6. **Plugging in the numbers:**
* Speed (`v`) = 28 m/s
* Radius (`r`) = 150 m
* Acceleration due to gravity (`g`) = 9.8 m/s² (this is a standard value we use in school!)

`tan(theta) = (28 * 28) / (150 * 9.8)`
`tan(theta) = 784 / 1470`
`tan(theta) ≈ 0.5333`

7. **Calculating the angle:**
Now, we need to find the angle whose tangent is about 0.5333. We can use a calculator for this (it's called "arctan" or "tan⁻¹").
`theta = arctan(0.5333)`
`theta ≈ 28.07 degrees`

So, the string makes an angle of about 28.1 degrees with the vertical! It was fun figuring out how all the forces work together!

Alternative answer

Answer: 28.1 degrees Explain
This is a question about how forces make things move in a circle, like when a car turns and you feel pushed to the side! . The solving step is:

1. **Understand the Forces:** When the van turns, the block wants to keep going straight (that's called inertia!), so it swings out.
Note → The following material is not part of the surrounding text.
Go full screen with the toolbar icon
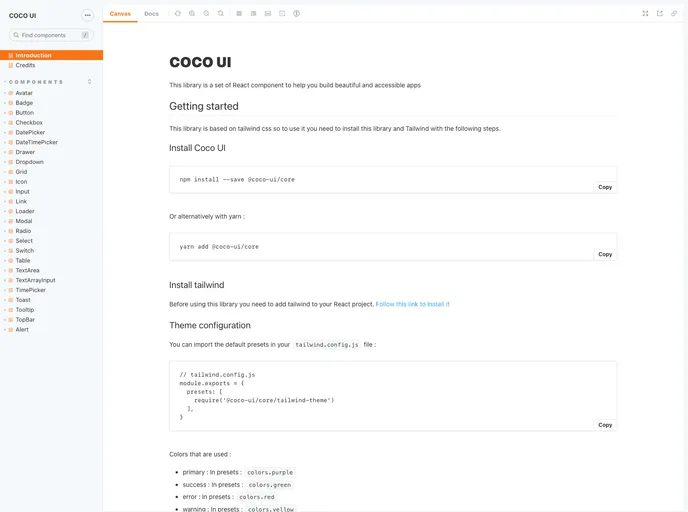The height and width of the screenshot is (512, 688). point(645,14)
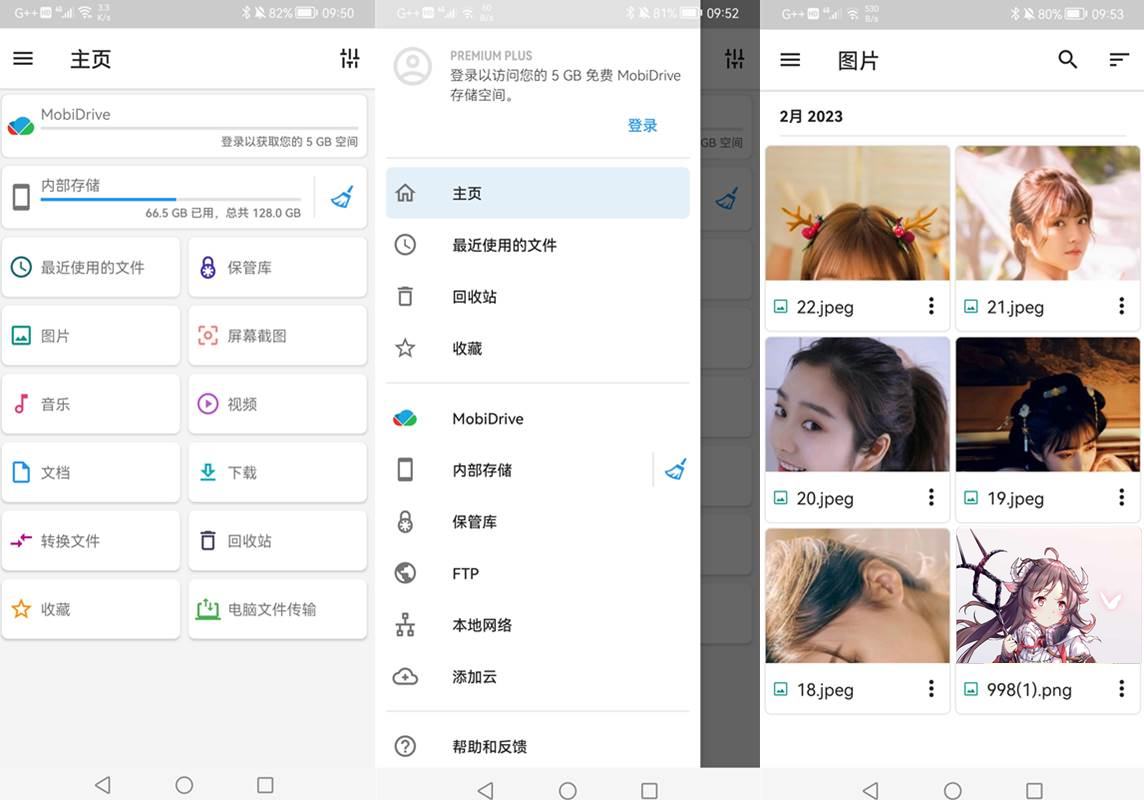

The string pulls it back towards the center of the turn. We have two main forces here:
* **Gravity:** Pulling the block straight down.
* **Centripetal Force:** This is the force pulling the block sideways, making it go in a circle.
* **Tension in the string:** This is the diagonal pull from the string. It has two jobs: part of it pulls up to fight gravity, and part of it pulls sideways to create the centripetal force.

2. **Balance the Pushes and Pulls:**
* The "up" part of the string's pull (which is the tension times cos of the angle) must be equal to the "down" pull of gravity.
* The "sideways" part of the string's pull (which is the tension times sin of the angle) must be equal to the centripetal force.
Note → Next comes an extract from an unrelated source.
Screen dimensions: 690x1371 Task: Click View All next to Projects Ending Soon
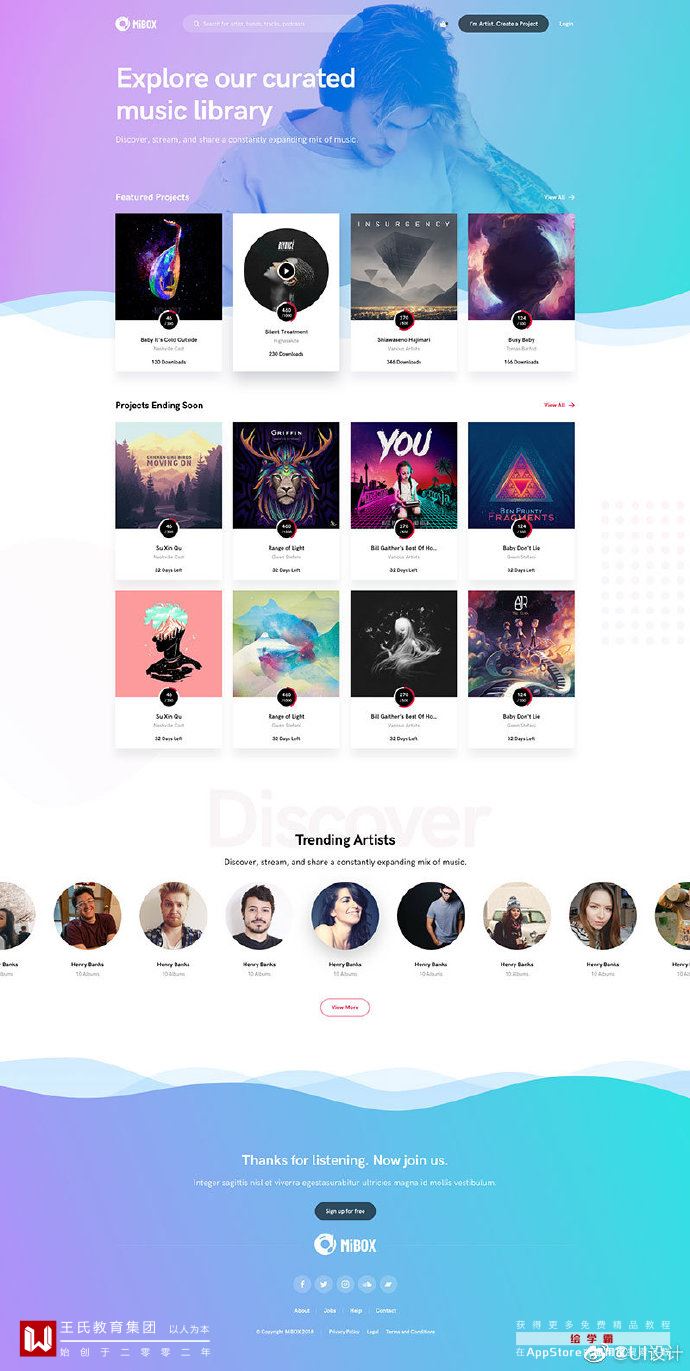click(x=559, y=405)
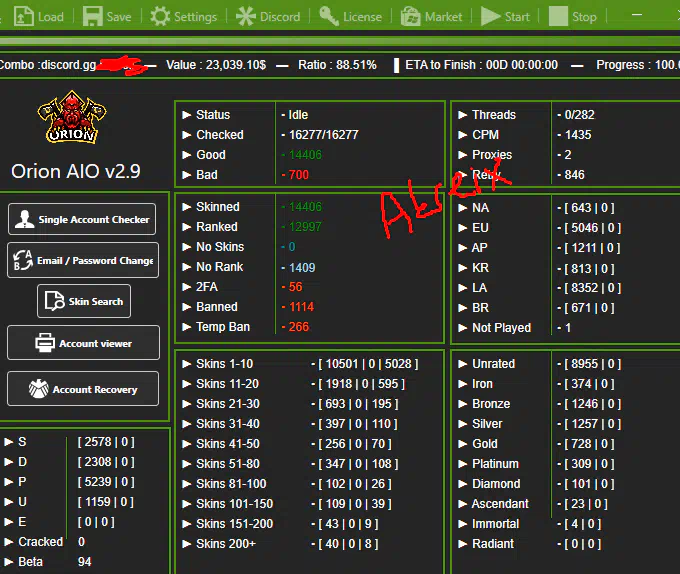Click the Save floppy disk icon
Image resolution: width=680 pixels, height=574 pixels.
[x=92, y=16]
3. **Figure out the Centripetal Force:** We know the formula for the force needed to make something turn in a circle: `Centripetal Force = (mass * speed * speed) / radius`.
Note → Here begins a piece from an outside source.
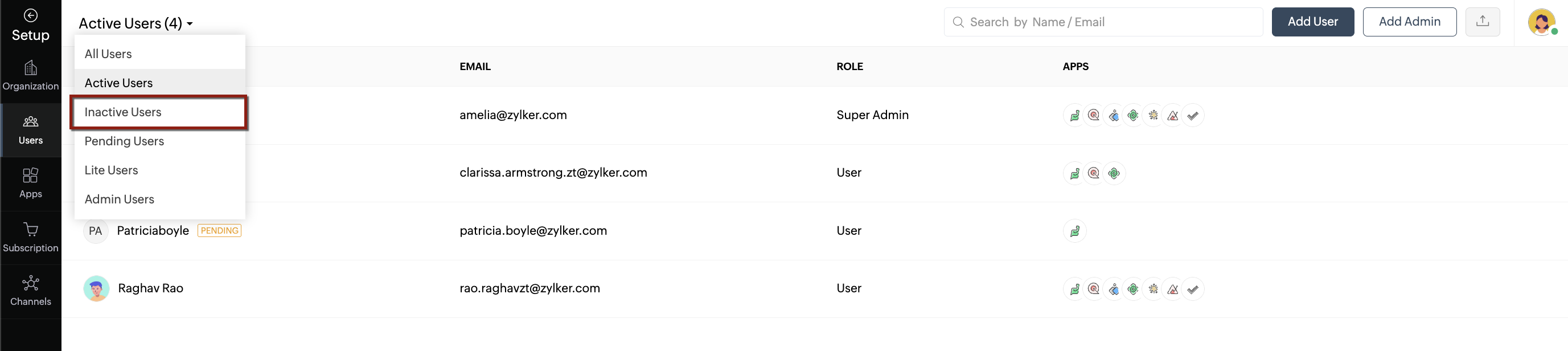This screenshot has width=1568, height=351.
Task: Choose Admin Users filter option
Action: pos(120,199)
4. **Connect Them with Math:**
* From step 2, we have:
* Tension * cos(θ) = mass * gravity (g)
* Tension * sin(θ) = (mass * speed * speed) / radius
* If you divide the second equation by the first, a cool thing happens: the 'Tension' and 'mass' cancel out! You're left with:
* sin(θ) / cos(θ) = ((mass * speed * speed) / radius) / (mass * g)
* This simplifies to: `tan(θ) = (speed * speed) / (radius * g)`

5. **Plug in the Numbers and Solve:**
* Speed (v) = 28 m/s
* Radius (r) = 150 m
* Gravity (g) = 9.8 m/s² (a standard value for how fast things fall!)
* `tan(θ) = (28 * 28) / (150 * 9.8)`
* `tan(θ) = 784 / 1470`
* `tan(θ) ≈ 0.5333`
* Now, use a calculator to find the angle whose tangent is 0.5333.
* `θ ≈ 28.07 degrees`. We can round this to 28.1 degrees.